# À produire:
Prolongez le passage sur la création artistique inuit contemporaine en reprenant après sa dernière phrase.

===== Passage fourni

La production contemporaine, inscrite dans une filiation, se veut, en dépit des effets de la christianisation et de la scolarisation, en affinité avec des systèmes de représentations qui placent au premier plan la conscience d’un monde dans lequel les échanges incluent les vivants, les défunts, les esprits et le gibier. Elle s’en détache toutefois par sa finalité. Production à but commercial, dépourvue de dimensions cérémonielles ou rituelles, elle n’émane pas d’un mouvement de l’intérieur — une situation comparable à celle qui prévaut chez d’autres peuples autochtones du continent nord-américain — mais d’une « commande » formulée par James A. Houston. Ce jeune artiste de l’Ontario, confronté dans les années 1940 aux déplorables conditions économiques des Inuit en voie de sédentarisation forcée, propose au gouvernement canadien d’encourager la création artistique, pressentant le rôle de levier économique qu’elle est susceptible de jouer. Les Inuit s’emparent du projet, y voyant une opportunité et non une menace, et privilégient l’ouverture vers l’extérieur, un choix qui se répétera plus tard, sous d’autres formes, à l’heure de la mondialisation.

==========
===== Lignes de données

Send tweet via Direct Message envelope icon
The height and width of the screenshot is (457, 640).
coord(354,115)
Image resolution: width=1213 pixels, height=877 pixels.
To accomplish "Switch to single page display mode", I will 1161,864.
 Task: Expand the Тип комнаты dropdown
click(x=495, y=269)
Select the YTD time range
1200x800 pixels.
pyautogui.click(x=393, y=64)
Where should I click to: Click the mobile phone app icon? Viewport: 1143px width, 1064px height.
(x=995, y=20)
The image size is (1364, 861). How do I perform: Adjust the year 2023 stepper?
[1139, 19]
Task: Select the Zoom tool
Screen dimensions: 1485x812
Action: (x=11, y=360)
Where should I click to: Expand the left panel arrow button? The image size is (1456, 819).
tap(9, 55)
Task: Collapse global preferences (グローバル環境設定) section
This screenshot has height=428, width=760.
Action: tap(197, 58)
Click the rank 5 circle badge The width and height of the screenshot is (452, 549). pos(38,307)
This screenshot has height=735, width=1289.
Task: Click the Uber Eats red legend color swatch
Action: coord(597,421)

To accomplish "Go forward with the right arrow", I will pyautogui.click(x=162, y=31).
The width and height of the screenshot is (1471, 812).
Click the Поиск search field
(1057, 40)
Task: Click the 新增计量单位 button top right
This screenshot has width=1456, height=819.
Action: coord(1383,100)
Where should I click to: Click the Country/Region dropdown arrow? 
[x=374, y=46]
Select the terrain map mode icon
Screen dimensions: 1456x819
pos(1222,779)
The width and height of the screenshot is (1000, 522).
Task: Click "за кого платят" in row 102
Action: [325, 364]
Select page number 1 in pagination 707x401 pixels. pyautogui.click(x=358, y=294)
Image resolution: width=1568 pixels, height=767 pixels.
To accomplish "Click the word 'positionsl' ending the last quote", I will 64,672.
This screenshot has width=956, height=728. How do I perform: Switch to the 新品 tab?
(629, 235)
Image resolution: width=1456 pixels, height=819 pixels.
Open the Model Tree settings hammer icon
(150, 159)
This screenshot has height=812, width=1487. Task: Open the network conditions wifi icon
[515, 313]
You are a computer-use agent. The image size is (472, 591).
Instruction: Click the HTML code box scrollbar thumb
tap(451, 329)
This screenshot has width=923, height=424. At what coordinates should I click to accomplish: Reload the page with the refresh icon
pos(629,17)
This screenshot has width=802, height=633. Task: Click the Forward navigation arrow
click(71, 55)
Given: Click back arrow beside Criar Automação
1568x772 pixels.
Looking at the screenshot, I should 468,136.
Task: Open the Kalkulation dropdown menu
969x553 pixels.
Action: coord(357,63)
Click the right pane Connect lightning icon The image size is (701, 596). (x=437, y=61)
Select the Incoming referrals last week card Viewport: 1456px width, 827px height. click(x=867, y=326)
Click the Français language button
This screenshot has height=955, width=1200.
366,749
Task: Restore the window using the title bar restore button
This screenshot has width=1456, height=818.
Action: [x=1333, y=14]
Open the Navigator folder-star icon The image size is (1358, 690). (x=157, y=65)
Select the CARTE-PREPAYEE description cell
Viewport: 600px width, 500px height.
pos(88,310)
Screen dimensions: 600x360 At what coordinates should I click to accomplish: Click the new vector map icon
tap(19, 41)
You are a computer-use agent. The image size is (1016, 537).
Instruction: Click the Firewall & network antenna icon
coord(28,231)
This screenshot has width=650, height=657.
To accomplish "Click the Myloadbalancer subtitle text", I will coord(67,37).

==========

# Résultat obtenu:
La première exposition se tient à Montréal en 1949. Certains chasseurs, et femmes de chasseurs, se transformeront peu à peu en artistes au statut officiel dans une société habituée à reconnaître les compétences à distance des figements élitistes. Des coopératives inuit, chargées de la rémunération et de l’acheminement des œuvres, se mettent en place. Dix ans plus tard, leurs gérants se lancent dans l’action politique.

La présence croissante et régulière, dans les galeries d’art et les musées, de sculptures sur ivoire de morse, os de baleine, stéatite ou andouiller de caribou, sans oublier les arts graphiques, assigne aux Inuit une nouvelle identité, au point où des déclarations abusives font aujourd’hui de chaque Inuk un artiste, une situation considérée comme unique dans le monde. Sur le terrain, le prestige acquis fonctionne comme une réassurance identitaire ; l’intérêt suscité par l’art coïncide avec trois événements politiques majeurs : la création de la Conférence circumpolaire Inuit en 1977, la mise en place du gouvernement d’autonomie interne au Groenland en 1979 et la création du territoire du Nunavut en 1999 dans l’Arctique canadien.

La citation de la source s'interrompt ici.